Cugnots erster Lastwagen hatte Holzräder
mit Eisenreifen, genau, wie Pferdefuhrwerke auch. Man kann sich
ohne große Phantasie den Lärm vorstellen, den sie beim Fahren
auf gepflasterten Straßen erzeugen. Dazu kommen die starken Erschütterungen,
die von der Straße auf das Fahrzeug und damit auch auf den Fahrer,
die Last bzw. die Fahrgäste übertragen werden, aber auch die
Erschütterungen, die das Fahrzeug an die Umgebung abgibt.

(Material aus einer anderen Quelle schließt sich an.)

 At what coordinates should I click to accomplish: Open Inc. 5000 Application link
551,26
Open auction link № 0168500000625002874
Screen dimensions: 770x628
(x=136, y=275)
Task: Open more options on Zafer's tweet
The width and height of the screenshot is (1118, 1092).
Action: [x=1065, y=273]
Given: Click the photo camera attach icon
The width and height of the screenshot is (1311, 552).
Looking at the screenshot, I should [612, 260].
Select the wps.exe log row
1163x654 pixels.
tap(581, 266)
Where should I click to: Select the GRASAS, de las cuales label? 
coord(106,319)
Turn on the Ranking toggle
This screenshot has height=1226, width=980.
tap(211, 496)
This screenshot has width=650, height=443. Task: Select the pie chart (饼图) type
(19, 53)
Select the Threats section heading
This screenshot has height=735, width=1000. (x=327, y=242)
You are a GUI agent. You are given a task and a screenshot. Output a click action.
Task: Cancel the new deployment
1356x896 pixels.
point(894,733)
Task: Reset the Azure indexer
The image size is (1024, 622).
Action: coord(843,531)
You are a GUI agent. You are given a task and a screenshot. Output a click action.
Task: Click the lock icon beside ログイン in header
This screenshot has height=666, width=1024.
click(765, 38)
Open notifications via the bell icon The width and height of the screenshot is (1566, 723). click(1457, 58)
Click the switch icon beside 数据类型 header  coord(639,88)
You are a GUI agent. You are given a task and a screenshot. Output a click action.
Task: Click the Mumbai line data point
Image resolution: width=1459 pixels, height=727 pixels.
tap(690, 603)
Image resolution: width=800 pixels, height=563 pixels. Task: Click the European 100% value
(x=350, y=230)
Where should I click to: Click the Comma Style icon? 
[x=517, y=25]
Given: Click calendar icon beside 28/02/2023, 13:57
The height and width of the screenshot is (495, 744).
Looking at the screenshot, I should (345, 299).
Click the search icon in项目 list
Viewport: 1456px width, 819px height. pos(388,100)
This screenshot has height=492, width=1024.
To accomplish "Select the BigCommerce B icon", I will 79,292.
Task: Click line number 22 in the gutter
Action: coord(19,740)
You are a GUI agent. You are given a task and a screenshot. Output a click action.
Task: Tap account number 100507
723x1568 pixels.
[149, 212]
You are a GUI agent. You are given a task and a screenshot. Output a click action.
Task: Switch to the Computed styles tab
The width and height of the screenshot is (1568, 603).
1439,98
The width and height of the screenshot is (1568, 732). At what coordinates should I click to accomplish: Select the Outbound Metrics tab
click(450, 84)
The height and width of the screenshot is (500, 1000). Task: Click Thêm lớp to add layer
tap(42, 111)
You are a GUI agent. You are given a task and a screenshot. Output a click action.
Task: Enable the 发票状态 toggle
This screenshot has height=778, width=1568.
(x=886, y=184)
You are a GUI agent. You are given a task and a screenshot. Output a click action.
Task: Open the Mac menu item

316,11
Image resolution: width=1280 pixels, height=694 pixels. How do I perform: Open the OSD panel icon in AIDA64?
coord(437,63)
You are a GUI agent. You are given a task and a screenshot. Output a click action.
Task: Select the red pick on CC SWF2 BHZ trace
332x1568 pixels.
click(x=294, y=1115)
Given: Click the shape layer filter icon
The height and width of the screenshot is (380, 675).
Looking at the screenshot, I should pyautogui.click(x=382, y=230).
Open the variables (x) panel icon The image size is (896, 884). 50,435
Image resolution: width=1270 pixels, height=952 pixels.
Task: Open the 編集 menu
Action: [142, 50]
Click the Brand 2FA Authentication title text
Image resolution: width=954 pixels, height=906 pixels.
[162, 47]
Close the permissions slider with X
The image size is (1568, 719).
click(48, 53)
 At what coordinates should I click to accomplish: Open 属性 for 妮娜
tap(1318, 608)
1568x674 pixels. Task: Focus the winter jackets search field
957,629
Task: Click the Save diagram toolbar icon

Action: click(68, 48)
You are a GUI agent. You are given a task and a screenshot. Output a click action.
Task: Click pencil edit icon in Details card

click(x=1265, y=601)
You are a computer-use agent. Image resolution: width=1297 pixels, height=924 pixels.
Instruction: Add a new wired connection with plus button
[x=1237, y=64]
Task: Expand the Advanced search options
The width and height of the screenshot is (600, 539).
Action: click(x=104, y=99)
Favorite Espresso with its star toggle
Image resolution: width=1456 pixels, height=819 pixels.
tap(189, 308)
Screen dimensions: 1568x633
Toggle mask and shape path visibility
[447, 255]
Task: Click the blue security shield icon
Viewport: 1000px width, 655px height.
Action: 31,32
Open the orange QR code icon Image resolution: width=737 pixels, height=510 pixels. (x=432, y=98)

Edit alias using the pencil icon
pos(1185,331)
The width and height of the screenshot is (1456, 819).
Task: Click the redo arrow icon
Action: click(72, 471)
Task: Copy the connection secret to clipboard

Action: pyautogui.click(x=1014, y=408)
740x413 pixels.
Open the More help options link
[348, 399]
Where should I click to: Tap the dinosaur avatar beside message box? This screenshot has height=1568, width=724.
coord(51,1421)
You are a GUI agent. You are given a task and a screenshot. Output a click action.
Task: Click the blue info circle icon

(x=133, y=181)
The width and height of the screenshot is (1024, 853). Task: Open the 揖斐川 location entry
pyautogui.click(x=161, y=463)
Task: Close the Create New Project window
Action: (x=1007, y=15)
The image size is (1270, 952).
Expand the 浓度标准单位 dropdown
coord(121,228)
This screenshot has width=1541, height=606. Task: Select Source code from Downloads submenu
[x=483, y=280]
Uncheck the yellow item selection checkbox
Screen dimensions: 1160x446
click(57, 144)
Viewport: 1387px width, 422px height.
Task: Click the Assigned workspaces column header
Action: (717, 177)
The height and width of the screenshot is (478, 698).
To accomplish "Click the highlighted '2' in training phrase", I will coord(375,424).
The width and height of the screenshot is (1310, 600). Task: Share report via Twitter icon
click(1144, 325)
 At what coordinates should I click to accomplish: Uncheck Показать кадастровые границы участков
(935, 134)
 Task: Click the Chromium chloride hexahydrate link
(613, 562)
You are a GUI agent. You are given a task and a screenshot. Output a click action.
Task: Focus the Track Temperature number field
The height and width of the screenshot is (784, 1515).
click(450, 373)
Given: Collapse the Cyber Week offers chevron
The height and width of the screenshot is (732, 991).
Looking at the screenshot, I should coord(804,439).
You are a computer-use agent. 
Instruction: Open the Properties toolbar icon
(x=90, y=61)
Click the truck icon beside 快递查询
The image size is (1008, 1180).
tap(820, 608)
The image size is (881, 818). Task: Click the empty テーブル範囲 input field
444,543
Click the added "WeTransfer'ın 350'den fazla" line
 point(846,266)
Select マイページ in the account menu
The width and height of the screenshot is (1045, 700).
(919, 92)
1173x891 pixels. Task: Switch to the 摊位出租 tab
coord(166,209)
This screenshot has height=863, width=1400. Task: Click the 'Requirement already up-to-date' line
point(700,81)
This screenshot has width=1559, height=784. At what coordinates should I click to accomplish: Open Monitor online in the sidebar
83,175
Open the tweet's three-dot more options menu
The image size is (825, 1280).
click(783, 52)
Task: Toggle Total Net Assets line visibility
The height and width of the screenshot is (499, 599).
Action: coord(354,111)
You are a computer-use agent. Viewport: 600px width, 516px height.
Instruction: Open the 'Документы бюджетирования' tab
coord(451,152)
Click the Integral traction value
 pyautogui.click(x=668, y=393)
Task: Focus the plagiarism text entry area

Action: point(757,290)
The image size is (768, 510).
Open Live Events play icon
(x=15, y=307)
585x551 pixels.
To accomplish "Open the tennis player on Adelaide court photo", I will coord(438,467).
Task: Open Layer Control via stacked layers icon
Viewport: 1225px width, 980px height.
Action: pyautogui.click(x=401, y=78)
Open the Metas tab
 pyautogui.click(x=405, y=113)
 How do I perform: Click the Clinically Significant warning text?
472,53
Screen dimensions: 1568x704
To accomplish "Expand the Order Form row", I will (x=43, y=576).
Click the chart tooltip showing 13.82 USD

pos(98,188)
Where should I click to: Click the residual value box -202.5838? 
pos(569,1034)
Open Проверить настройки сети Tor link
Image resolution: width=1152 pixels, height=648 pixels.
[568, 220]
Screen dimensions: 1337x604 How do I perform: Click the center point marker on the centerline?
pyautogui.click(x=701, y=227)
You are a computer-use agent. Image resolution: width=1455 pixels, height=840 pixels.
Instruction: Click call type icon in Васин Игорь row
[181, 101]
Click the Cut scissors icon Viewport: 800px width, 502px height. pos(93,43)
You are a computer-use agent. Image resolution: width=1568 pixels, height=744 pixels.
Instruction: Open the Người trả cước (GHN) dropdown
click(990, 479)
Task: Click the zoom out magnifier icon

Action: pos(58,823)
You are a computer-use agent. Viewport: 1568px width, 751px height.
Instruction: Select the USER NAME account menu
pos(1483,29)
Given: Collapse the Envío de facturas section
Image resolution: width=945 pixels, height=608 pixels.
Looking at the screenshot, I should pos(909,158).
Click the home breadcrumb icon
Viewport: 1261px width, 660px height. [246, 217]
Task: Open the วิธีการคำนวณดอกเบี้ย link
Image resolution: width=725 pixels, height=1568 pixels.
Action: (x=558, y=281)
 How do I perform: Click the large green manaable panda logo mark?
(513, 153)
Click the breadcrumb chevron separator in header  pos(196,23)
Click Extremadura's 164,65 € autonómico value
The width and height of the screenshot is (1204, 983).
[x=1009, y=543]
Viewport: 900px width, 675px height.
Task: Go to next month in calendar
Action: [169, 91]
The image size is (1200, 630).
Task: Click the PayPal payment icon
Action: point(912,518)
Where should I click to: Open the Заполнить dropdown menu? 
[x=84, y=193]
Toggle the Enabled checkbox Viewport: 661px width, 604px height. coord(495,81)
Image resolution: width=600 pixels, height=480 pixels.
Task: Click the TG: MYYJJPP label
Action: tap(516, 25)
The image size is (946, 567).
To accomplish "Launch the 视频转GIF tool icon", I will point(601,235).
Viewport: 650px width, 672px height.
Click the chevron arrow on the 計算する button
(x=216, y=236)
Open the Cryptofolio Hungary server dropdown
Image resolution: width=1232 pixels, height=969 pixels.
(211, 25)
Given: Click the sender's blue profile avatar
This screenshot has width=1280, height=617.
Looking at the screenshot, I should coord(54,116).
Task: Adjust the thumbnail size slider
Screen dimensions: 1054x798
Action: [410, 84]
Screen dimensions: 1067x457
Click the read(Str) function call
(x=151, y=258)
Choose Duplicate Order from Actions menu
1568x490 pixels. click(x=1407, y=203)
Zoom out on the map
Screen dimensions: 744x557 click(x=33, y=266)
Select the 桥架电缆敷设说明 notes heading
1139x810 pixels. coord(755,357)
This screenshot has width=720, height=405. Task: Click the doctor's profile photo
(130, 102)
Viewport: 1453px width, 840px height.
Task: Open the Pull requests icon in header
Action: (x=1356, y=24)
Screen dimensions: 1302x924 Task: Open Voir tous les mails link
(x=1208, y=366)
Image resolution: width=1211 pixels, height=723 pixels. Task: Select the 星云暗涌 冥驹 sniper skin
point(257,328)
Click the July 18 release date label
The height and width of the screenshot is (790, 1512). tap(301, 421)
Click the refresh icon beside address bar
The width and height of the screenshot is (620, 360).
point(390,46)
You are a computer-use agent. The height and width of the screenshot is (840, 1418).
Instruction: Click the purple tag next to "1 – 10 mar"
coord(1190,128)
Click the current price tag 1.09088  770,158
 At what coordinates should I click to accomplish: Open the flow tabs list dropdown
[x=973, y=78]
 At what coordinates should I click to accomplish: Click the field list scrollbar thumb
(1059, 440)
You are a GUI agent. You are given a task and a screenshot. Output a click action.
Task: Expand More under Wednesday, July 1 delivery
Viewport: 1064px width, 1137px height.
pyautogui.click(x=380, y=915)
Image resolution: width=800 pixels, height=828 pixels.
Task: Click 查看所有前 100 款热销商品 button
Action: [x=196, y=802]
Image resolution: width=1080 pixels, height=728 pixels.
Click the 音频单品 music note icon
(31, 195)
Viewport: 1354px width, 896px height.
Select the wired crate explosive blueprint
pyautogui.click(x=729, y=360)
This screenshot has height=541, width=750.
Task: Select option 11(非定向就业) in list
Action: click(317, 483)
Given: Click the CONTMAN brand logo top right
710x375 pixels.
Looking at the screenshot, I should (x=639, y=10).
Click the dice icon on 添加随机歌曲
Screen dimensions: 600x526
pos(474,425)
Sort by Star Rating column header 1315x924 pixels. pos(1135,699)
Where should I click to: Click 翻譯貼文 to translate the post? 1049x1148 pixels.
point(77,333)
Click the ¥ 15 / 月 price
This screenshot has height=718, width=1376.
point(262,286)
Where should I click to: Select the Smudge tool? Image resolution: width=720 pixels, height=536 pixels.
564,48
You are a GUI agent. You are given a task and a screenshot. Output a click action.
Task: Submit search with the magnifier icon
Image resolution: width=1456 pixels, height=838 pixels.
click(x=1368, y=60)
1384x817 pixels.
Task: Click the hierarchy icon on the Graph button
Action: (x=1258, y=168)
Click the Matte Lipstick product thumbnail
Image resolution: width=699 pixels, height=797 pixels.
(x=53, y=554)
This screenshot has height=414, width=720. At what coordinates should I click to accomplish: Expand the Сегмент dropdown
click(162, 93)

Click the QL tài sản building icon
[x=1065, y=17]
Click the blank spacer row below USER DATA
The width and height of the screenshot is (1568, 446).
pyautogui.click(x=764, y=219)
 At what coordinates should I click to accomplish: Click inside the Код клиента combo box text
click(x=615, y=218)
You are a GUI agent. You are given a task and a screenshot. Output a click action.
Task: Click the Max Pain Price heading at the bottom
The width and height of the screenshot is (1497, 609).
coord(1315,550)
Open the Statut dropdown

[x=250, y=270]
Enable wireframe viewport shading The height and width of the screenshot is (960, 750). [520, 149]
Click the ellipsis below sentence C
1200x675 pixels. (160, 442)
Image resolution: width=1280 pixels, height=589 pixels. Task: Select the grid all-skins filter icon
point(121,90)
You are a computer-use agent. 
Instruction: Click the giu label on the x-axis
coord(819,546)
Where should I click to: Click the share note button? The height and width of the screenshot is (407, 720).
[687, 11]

Die nächste Stufe ist der Vollgummi-Reifen,
der fest auf ein Eisenrad aufvulkanisiert ist. "Vollgummi" ist eigentlich
nicht der richtige Ausdruck, der Reifen enthält im Innern eine drucklose
Luftkammer, kann also in Grenzen einfedern. Die korrekte Bezeichnung ist
"Elastik-Reifen". Solche Reifen sind
außerordentlich haltbar, sie reduzieren Lärm und Erschütterungen
erheblich. Aber - so zuverlässig wie die Werbepostkarte mit dem Büssing
Typ III unten suggeriert, ist die Bereifung doch nicht. Bei Geschwindigkeiten
über 40 km/h löst sich die Vulkanisierung, der Reifen reißt
in Stücken von der Felge ab.
Der Luftreifen
- in der Terminologie der damaligen Zeit "Pneumatik-Reifen"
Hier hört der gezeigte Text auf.